WHAT TO PRODUCE: Edit the lines starting at the one that contains "Open the See more three-dots menu" and ending after the one that contains "tap(499, 17)": swap "Kenya" for "Uganda" and leave everything else unchanged.

··· EXTRACTED DATA

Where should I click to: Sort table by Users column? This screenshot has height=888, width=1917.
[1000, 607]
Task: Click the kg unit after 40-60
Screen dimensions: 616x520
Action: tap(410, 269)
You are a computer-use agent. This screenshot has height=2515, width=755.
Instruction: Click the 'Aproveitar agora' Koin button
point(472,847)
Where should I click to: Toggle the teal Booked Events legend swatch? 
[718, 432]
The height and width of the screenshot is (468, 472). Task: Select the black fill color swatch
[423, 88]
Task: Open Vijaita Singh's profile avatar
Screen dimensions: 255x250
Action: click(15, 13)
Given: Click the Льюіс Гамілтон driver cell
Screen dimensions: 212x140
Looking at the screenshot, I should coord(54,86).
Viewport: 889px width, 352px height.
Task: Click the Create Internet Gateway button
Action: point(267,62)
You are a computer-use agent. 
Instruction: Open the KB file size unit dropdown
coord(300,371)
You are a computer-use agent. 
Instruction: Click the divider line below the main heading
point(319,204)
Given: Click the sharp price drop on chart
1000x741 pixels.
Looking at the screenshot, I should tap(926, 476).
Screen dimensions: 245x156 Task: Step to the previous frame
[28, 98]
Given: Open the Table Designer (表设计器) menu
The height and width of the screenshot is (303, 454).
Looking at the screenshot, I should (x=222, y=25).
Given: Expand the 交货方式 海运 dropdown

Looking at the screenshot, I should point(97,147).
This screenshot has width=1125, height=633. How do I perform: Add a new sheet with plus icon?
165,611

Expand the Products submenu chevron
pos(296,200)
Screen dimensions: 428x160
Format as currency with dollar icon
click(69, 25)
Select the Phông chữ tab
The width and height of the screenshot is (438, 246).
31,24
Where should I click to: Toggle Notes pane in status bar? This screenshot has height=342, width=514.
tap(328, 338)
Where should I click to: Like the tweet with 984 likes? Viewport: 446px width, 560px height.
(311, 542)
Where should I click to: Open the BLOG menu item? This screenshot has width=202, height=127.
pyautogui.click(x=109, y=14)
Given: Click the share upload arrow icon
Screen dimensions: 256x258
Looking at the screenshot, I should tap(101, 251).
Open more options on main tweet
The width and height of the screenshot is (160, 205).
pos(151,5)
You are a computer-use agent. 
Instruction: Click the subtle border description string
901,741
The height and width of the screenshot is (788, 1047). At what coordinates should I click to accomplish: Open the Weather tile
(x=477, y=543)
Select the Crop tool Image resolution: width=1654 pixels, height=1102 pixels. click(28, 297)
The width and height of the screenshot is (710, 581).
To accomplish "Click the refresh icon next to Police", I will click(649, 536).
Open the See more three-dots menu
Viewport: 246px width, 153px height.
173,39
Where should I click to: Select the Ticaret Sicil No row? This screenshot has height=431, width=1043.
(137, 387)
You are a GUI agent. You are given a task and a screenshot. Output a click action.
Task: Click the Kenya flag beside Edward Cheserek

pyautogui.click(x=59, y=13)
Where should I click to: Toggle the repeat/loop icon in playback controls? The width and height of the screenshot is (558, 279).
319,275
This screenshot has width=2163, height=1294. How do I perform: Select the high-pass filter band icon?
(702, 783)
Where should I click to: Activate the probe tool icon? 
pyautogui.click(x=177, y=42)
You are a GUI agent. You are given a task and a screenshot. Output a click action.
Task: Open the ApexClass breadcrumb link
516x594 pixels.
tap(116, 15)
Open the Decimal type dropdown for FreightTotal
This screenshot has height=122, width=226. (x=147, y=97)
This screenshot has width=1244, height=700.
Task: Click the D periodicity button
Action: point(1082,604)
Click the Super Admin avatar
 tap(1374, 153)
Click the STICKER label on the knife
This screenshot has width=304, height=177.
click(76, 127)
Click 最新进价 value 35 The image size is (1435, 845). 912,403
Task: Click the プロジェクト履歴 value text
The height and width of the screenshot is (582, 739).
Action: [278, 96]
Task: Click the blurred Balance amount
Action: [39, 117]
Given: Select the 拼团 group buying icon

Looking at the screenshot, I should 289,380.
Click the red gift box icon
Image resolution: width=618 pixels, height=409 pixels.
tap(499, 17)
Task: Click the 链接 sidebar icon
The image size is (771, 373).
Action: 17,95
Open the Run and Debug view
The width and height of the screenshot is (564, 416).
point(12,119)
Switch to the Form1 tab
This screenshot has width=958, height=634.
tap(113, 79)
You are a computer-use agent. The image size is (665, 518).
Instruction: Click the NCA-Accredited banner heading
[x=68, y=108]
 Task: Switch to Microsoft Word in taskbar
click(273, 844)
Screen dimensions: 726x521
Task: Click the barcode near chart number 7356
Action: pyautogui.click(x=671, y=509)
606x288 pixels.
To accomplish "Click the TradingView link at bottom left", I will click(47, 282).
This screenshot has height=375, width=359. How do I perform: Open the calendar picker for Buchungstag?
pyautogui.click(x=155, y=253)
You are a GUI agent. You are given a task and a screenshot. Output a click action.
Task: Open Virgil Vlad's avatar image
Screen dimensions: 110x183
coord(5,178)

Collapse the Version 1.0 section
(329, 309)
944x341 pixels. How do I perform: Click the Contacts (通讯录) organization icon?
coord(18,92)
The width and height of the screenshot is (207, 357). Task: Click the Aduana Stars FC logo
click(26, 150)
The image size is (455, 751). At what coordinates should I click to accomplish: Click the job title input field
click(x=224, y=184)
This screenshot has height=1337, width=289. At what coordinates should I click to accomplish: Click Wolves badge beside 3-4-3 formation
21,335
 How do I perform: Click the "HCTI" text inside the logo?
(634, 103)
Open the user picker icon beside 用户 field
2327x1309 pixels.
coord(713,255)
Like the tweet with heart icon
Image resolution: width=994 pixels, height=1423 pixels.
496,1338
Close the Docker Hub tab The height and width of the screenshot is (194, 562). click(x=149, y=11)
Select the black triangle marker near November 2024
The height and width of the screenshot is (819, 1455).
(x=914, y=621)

······

WRITTEN SOLUTION:
Open the See more three-dots menu
Viewport: 246px width, 153px height.
173,39
Where should I click to: Select the Ticaret Sicil No row? This screenshot has height=431, width=1043.
(137, 387)
You are a GUI agent. You are given a task and a screenshot. Output a click action.
Task: Click the Uganda flag beside Edward Cheserek

pyautogui.click(x=59, y=13)
Where should I click to: Toggle the repeat/loop icon in playback controls? The width and height of the screenshot is (558, 279).
319,275
This screenshot has width=2163, height=1294. How do I perform: Select the high-pass filter band icon?
(702, 783)
Where should I click to: Activate the probe tool icon? 
pyautogui.click(x=177, y=42)
You are a GUI agent. You are given a task and a screenshot. Output a click action.
Task: Open the ApexClass breadcrumb link
516x594 pixels.
tap(116, 15)
Open the Decimal type dropdown for FreightTotal
This screenshot has height=122, width=226. (x=147, y=97)
This screenshot has width=1244, height=700.
Task: Click the D periodicity button
Action: point(1082,604)
Click the Super Admin avatar
 tap(1374, 153)
Click the STICKER label on the knife
This screenshot has width=304, height=177.
click(76, 127)
Click 最新进价 value 35 The image size is (1435, 845). 912,403
Task: Click the プロジェクト履歴 value text
The height and width of the screenshot is (582, 739).
Action: [278, 96]
Task: Click the blurred Balance amount
Action: [39, 117]
Given: Select the 拼团 group buying icon

Looking at the screenshot, I should 289,380.
Click the red gift box icon
Image resolution: width=618 pixels, height=409 pixels.
tap(499, 17)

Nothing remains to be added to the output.